● Énoncé 1
D'après l'extrait sur la mobilité universitaire, quelles universités attirent des centaines d'étudiants venus d'Afrique et du Moyen-Orient ?

● Extrait du texte
1. Axes du colloque
1.1 Premier axe : L’analyse des grands flux migratoires et des logiques de circulation internationale des étudiants
La mobilité universitaire s’est accélérée ces dernières années, prenant des formes nouvelles. Il existe plusieurs logiques de circulation internationale :
- Les logiques traditionnelles de circulation vont des pôles universitaires périphériques et dominés vers les pôles centraux et dominants.
- Les nouvelles logiques de mobilité, comme celles induites par le système LMD, visent à l’homogénéisation des différents systèmes nationaux.
- Il existe aussi d’autres logiques qu’il sera intéressant d’analyser. Ainsi la circulation des étudiants entre pays pauvres, entre pôles dominés. Les universités indiennes, indonésiennes et chinoises, par exemple, attirent des centaines d’étudiants en provenance de l’Afrique et du Moyen-Orient. Et sur le continent africain, on note, en plus de la mobilité traditionnelle d’étudiants d’un pays de l’Afrique à un autre, la circulation de professeurs qui semble bénéficier essentiellement à l’Afrique du Sud dont les universités attirent, depuis la chute de l’apartheid, des enseignants en provenance de pays anglophones de grande tradition de recherche, mais économiquement essoufflés, tels que le Nigéria et le Cameroun[4].

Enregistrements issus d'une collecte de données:
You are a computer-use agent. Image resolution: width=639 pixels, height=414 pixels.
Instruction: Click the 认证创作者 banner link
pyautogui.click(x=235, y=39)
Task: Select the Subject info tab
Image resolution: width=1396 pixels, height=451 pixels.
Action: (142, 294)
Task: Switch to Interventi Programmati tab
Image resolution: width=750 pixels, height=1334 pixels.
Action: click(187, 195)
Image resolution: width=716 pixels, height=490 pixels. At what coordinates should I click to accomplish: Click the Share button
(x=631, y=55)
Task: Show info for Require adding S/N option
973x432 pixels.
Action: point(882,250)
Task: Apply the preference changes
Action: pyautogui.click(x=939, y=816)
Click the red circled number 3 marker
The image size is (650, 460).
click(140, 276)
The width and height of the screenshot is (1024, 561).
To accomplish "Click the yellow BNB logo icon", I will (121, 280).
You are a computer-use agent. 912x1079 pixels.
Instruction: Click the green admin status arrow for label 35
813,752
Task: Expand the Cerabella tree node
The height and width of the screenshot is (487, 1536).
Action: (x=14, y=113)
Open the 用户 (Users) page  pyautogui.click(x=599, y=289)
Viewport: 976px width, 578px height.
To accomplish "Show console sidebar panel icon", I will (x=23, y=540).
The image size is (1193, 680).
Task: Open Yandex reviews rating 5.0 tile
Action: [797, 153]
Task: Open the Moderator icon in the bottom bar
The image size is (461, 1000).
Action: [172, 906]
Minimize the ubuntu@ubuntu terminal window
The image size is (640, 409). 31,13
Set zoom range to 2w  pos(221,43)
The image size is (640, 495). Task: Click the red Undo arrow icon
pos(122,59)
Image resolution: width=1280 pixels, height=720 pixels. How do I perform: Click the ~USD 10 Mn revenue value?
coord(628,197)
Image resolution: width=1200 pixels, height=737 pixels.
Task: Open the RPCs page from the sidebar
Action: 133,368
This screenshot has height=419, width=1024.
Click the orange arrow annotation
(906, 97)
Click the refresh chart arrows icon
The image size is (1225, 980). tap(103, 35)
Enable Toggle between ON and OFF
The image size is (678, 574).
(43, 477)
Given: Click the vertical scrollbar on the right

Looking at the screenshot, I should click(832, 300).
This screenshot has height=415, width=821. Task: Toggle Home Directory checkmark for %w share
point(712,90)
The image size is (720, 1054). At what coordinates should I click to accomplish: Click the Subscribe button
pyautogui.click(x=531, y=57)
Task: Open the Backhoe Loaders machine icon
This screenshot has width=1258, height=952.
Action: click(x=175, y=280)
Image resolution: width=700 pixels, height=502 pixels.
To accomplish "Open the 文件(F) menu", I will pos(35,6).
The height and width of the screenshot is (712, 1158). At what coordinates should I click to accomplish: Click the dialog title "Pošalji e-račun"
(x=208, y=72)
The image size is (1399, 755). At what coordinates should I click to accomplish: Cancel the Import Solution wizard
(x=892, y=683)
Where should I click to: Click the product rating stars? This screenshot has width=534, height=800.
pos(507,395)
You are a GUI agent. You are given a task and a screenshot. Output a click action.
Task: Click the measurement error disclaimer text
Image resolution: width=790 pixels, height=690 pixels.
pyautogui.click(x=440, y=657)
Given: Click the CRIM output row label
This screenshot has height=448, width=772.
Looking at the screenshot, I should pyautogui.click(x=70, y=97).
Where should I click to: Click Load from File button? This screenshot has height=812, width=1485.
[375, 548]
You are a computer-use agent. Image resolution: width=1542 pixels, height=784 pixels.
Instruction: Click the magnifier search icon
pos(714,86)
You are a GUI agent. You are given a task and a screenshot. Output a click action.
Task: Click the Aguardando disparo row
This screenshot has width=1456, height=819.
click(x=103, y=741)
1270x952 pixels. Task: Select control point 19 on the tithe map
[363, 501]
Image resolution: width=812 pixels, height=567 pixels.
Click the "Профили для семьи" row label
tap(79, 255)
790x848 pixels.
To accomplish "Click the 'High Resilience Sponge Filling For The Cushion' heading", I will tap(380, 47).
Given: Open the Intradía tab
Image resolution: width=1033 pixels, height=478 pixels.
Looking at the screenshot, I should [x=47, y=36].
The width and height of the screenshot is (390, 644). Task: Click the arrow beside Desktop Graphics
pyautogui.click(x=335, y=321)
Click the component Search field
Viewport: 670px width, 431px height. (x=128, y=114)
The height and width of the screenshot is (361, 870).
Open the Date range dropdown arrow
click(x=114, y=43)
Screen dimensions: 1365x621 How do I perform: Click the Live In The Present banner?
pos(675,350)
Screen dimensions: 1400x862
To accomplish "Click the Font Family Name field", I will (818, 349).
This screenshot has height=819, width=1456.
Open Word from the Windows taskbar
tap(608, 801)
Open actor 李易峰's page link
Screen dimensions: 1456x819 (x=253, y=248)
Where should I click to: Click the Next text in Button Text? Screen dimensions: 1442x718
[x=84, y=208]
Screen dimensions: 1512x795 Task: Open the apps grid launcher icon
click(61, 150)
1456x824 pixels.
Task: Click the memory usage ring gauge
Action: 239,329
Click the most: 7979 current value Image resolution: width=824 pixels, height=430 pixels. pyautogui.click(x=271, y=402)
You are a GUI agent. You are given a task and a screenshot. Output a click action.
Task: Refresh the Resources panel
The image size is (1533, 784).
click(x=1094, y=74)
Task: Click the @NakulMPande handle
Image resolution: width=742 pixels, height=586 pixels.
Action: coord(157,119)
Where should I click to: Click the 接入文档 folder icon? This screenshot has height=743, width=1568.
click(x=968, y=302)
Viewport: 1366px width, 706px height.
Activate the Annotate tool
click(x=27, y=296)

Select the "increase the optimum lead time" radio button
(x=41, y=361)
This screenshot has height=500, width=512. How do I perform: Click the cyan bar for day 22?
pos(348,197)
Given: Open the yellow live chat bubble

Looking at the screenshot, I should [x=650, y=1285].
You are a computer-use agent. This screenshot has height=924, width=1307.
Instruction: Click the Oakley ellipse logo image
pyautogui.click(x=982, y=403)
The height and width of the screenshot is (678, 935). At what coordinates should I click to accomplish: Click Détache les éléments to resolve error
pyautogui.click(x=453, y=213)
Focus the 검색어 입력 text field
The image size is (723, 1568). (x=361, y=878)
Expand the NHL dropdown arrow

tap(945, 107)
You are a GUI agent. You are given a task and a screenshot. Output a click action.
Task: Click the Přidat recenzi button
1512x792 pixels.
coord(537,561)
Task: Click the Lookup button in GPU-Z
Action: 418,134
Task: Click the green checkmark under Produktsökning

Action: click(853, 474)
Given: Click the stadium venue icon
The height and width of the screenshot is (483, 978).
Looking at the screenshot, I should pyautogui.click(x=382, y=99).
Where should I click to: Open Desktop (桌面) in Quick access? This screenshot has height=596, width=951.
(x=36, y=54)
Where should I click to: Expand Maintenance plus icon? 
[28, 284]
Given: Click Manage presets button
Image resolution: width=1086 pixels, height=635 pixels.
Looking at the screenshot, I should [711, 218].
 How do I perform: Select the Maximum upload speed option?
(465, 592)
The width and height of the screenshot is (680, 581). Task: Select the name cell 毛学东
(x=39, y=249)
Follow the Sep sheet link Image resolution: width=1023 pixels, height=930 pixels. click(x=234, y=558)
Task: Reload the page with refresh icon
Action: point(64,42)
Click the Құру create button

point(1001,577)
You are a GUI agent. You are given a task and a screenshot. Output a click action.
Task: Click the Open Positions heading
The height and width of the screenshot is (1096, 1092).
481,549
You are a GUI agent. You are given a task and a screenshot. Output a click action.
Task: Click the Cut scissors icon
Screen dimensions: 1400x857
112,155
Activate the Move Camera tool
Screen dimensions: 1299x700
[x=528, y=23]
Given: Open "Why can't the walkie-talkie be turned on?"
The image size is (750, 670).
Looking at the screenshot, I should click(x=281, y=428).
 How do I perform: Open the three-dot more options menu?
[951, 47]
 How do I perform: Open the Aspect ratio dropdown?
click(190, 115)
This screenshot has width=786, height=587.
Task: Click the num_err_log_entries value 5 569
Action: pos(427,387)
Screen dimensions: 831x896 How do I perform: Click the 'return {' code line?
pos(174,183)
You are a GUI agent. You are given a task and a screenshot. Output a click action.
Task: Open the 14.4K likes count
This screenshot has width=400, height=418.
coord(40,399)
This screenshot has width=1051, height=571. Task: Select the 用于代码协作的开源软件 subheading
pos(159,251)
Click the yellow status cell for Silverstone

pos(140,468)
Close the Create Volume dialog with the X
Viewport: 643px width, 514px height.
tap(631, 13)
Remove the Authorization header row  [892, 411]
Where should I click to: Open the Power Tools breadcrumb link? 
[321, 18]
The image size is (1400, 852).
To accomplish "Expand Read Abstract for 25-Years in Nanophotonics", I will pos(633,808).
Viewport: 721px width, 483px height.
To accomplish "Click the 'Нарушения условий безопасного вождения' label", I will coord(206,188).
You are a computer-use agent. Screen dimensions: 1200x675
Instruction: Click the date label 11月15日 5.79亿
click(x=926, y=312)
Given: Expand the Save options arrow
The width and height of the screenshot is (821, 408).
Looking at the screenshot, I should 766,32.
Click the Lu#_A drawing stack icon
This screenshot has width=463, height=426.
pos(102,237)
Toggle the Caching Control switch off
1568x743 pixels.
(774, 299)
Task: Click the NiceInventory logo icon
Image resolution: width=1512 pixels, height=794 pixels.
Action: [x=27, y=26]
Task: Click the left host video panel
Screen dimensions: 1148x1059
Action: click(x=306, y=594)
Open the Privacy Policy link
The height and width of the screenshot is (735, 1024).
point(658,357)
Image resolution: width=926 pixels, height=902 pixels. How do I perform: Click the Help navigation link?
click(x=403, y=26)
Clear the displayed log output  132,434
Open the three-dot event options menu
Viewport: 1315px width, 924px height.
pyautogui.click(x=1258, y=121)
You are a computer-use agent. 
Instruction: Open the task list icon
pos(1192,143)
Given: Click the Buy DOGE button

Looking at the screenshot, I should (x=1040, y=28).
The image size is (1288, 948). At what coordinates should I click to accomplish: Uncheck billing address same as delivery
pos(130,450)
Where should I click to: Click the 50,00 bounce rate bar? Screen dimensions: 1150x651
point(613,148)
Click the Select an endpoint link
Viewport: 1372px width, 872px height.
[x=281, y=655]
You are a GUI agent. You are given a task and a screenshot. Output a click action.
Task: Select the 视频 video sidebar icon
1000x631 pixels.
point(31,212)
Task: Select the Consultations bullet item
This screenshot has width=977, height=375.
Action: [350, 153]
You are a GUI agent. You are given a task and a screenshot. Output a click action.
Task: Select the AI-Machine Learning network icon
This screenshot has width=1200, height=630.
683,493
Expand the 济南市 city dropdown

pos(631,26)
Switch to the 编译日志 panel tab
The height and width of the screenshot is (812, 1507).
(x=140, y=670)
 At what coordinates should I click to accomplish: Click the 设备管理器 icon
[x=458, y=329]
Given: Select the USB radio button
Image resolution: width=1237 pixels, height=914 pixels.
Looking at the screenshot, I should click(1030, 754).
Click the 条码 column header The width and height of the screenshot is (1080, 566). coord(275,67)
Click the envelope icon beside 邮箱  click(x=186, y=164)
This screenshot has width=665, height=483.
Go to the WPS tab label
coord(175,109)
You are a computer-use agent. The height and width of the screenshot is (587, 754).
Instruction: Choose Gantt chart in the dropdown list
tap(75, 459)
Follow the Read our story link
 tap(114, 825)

● Énoncé 2
Dans les enregistrements, recopiez mot pour mot les lignes en commençant à celle qui contient « You are a computer-use agent. This » et en vous arrêtant après celle qui contient « pyautogui.click(x=453, y=213) ».

● Réponse 1
Les universités indiennes, indonésiennes et chinoises.

● Réponse 2
You are a computer-use agent. This screenshot has height=924, width=1307.
Instruction: Click the Oakley ellipse logo image
pyautogui.click(x=982, y=403)
The height and width of the screenshot is (678, 935). At what coordinates should I click to accomplish: Click Détache les éléments to resolve error
pyautogui.click(x=453, y=213)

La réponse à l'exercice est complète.